Activity:
Write out all of the entries, matching the original exactly.

——

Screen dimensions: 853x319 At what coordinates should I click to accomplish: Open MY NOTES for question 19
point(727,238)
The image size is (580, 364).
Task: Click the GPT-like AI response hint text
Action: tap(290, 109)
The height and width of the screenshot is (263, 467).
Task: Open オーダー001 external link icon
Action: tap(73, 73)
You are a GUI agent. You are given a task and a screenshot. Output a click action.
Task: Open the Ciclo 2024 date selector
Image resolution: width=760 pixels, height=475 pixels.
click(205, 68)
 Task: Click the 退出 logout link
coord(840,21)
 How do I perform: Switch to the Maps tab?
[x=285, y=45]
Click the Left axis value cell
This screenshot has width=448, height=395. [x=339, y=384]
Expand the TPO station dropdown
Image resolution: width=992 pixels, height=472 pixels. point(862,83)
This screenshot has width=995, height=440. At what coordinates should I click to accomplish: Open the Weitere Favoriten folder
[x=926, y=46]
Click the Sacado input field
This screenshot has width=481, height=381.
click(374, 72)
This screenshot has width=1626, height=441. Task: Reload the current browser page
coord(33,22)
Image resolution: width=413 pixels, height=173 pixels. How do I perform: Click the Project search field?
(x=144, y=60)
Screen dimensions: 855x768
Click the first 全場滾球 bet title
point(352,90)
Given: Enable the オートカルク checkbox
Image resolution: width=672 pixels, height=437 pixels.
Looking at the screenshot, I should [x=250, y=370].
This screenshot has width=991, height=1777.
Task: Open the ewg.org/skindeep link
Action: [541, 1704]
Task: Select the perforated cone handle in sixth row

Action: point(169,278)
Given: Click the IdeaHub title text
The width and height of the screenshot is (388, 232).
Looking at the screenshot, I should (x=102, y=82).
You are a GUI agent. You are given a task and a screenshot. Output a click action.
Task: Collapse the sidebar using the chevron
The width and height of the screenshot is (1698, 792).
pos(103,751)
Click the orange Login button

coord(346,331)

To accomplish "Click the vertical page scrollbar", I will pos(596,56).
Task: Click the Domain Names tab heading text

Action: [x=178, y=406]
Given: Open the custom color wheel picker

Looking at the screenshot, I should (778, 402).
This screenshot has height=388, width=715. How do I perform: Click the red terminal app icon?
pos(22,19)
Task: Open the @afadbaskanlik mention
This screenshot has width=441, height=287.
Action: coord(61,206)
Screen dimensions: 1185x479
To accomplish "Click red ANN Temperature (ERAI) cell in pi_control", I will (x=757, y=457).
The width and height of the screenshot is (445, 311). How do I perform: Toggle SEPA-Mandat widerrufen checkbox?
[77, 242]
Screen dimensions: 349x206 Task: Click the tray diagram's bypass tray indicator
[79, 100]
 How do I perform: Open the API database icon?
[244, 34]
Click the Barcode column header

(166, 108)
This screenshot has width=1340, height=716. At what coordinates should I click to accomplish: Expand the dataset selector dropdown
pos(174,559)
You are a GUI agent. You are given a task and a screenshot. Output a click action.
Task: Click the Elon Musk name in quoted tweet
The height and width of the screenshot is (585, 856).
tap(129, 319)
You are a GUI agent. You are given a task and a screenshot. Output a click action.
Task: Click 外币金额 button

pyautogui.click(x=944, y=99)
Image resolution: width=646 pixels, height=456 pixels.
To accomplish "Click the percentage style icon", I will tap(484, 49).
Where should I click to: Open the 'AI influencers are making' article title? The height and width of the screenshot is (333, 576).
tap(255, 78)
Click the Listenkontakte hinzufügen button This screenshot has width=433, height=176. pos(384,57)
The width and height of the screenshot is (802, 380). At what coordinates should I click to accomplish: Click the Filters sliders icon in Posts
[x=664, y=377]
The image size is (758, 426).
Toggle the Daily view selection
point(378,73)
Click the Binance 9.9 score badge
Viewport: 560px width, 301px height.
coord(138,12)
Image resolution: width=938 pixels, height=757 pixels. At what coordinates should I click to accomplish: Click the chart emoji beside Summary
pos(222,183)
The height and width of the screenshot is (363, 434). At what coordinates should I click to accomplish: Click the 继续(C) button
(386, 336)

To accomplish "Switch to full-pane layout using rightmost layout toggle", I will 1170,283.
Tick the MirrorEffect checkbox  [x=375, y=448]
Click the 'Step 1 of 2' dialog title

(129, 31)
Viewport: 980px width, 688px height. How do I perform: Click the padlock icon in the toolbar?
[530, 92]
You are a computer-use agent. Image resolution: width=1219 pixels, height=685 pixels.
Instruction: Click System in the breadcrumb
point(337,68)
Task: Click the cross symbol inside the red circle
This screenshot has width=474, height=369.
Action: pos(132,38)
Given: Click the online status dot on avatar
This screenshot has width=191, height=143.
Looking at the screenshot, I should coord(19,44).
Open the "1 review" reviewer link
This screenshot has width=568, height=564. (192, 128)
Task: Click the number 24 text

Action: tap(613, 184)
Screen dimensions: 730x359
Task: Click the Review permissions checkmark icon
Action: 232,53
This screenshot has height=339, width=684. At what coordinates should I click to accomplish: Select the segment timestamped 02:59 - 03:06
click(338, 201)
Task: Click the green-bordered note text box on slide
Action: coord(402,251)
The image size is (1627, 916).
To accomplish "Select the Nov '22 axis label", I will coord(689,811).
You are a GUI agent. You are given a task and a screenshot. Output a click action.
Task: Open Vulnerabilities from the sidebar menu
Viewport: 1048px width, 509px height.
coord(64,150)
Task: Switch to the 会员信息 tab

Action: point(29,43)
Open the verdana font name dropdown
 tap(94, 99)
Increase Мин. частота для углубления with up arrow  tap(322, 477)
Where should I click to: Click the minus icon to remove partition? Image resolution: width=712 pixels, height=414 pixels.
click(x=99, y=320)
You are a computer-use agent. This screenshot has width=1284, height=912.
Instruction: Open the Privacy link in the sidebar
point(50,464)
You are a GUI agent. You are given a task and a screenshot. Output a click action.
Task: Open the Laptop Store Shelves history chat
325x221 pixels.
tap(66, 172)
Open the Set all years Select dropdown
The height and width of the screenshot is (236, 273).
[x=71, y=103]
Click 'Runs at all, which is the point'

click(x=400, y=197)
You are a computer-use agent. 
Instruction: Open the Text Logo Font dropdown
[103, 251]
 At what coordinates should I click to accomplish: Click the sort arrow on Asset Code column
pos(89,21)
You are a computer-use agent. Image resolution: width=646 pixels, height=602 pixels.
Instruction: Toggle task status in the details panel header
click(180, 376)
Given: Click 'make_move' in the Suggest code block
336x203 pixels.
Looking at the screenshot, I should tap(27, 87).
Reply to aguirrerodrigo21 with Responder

——

Your solution:
Screen dimensions: 853x319 At what coordinates should I click to accomplish: Open MY NOTES for question 19
point(727,238)
The image size is (580, 364).
Task: Click the GPT-like AI response hint text
Action: tap(290, 109)
The height and width of the screenshot is (263, 467).
Task: Open オーダー001 external link icon
Action: tap(73, 73)
You are a GUI agent. You are given a task and a screenshot. Output a click action.
Task: Open the Ciclo 2024 date selector
Image resolution: width=760 pixels, height=475 pixels.
click(205, 68)
 Task: Click the 退出 logout link
coord(840,21)
 How do I perform: Switch to the Maps tab?
[x=285, y=45]
Click the Left axis value cell
This screenshot has width=448, height=395. [x=339, y=384]
Expand the TPO station dropdown
Image resolution: width=992 pixels, height=472 pixels. point(862,83)
This screenshot has width=995, height=440. At what coordinates should I click to accomplish: Open the Weitere Favoriten folder
[x=926, y=46]
Click the Sacado input field
This screenshot has width=481, height=381.
click(374, 72)
This screenshot has width=1626, height=441. Task: Reload the current browser page
coord(33,22)
Image resolution: width=413 pixels, height=173 pixels. How do I perform: Click the Project search field?
(x=144, y=60)
Screen dimensions: 855x768
Click the first 全場滾球 bet title
point(352,90)
Given: Enable the オートカルク checkbox
Image resolution: width=672 pixels, height=437 pixels.
Looking at the screenshot, I should [x=250, y=370].
This screenshot has width=991, height=1777.
Task: Open the ewg.org/skindeep link
Action: [541, 1704]
Task: Select the perforated cone handle in sixth row

Action: point(169,278)
Given: Click the IdeaHub title text
The width and height of the screenshot is (388, 232).
Looking at the screenshot, I should (x=102, y=82).
You are a GUI agent. You are given a task and a screenshot. Output a click action.
Task: Collapse the sidebar using the chevron
The width and height of the screenshot is (1698, 792).
pos(103,751)
Click the orange Login button

coord(346,331)

To accomplish "Click the vertical page scrollbar", I will pos(596,56).
Task: Click the Domain Names tab heading text

Action: [x=178, y=406]
Given: Open the custom color wheel picker

Looking at the screenshot, I should (778, 402).
This screenshot has height=388, width=715. How do I perform: Click the red terminal app icon?
pos(22,19)
Task: Open the @afadbaskanlik mention
This screenshot has width=441, height=287.
Action: coord(61,206)
Screen dimensions: 1185x479
To accomplish "Click red ANN Temperature (ERAI) cell in pi_control", I will (x=757, y=457).
The width and height of the screenshot is (445, 311). How do I perform: Toggle SEPA-Mandat widerrufen checkbox?
[77, 242]
Screen dimensions: 349x206 Task: Click the tray diagram's bypass tray indicator
[79, 100]
 How do I perform: Open the API database icon?
[244, 34]
Click the Barcode column header

(166, 108)
This screenshot has width=1340, height=716. At what coordinates should I click to accomplish: Expand the dataset selector dropdown
pos(174,559)
You are a GUI agent. You are given a task and a screenshot. Output a click action.
Task: Click the Elon Musk name in quoted tweet
The height and width of the screenshot is (585, 856).
tap(129, 319)
You are a GUI agent. You are given a task and a screenshot. Output a click action.
Task: Click 外币金额 button

pyautogui.click(x=944, y=99)
Image resolution: width=646 pixels, height=456 pixels.
To accomplish "Click the percentage style icon", I will tap(484, 49).
Where should I click to: Open the 'AI influencers are making' article title? The height and width of the screenshot is (333, 576).
tap(255, 78)
Click the Listenkontakte hinzufügen button This screenshot has width=433, height=176. pos(384,57)
The width and height of the screenshot is (802, 380). At what coordinates should I click to accomplish: Click the Filters sliders icon in Posts
[x=664, y=377]
The image size is (758, 426).
Toggle the Daily view selection
point(378,73)
Click the Binance 9.9 score badge
Viewport: 560px width, 301px height.
coord(138,12)
Image resolution: width=938 pixels, height=757 pixels. At what coordinates should I click to accomplish: Click the chart emoji beside Summary
pos(222,183)
The height and width of the screenshot is (363, 434). At what coordinates should I click to accomplish: Click the 继续(C) button
(386, 336)

To accomplish "Switch to full-pane layout using rightmost layout toggle", I will 1170,283.
Tick the MirrorEffect checkbox  [x=375, y=448]
Click the 'Step 1 of 2' dialog title

(129, 31)
Viewport: 980px width, 688px height. How do I perform: Click the padlock icon in the toolbar?
[530, 92]
You are a computer-use agent. Image resolution: width=1219 pixels, height=685 pixels.
Instruction: Click System in the breadcrumb
point(337,68)
Task: Click the cross symbol inside the red circle
This screenshot has width=474, height=369.
Action: pos(132,38)
Given: Click the online status dot on avatar
This screenshot has width=191, height=143.
Looking at the screenshot, I should coord(19,44).
Open the "1 review" reviewer link
This screenshot has width=568, height=564. (192, 128)
Task: Click the number 24 text

Action: tap(613, 184)
Screen dimensions: 730x359
Task: Click the Review permissions checkmark icon
Action: 232,53
This screenshot has height=339, width=684. At what coordinates should I click to accomplish: Select the segment timestamped 02:59 - 03:06
click(338, 201)
Task: Click the green-bordered note text box on slide
Action: coord(402,251)
The image size is (1627, 916).
To accomplish "Select the Nov '22 axis label", I will coord(689,811).
You are a GUI agent. You are given a task and a screenshot. Output a click action.
Task: Open Vulnerabilities from the sidebar menu
Viewport: 1048px width, 509px height.
coord(64,150)
Task: Switch to the 会员信息 tab

Action: point(29,43)
Open the verdana font name dropdown
 tap(94, 99)
Increase Мин. частота для углубления with up arrow  tap(322, 477)
Where should I click to: Click the minus icon to remove partition? Image resolution: width=712 pixels, height=414 pixels.
click(x=99, y=320)
You are a computer-use agent. This screenshot has width=1284, height=912.
Instruction: Open the Privacy link in the sidebar
point(50,464)
You are a GUI agent. You are given a task and a screenshot. Output a click action.
Task: Open the Laptop Store Shelves history chat
325x221 pixels.
tap(66, 172)
Open the Set all years Select dropdown
The height and width of the screenshot is (236, 273).
[x=71, y=103]
Click 'Runs at all, which is the point'

click(x=400, y=197)
You are a computer-use agent. 
Instruction: Open the Text Logo Font dropdown
[103, 251]
 At what coordinates should I click to accomplish: Click the sort arrow on Asset Code column
pos(89,21)
You are a computer-use agent. Image resolution: width=646 pixels, height=602 pixels.
Instruction: Toggle task status in the details panel header
click(180, 376)
Given: Click 'make_move' in the Suggest code block
336x203 pixels.
Looking at the screenshot, I should tap(27, 87).
Reply to aguirrerodrigo21 with Responder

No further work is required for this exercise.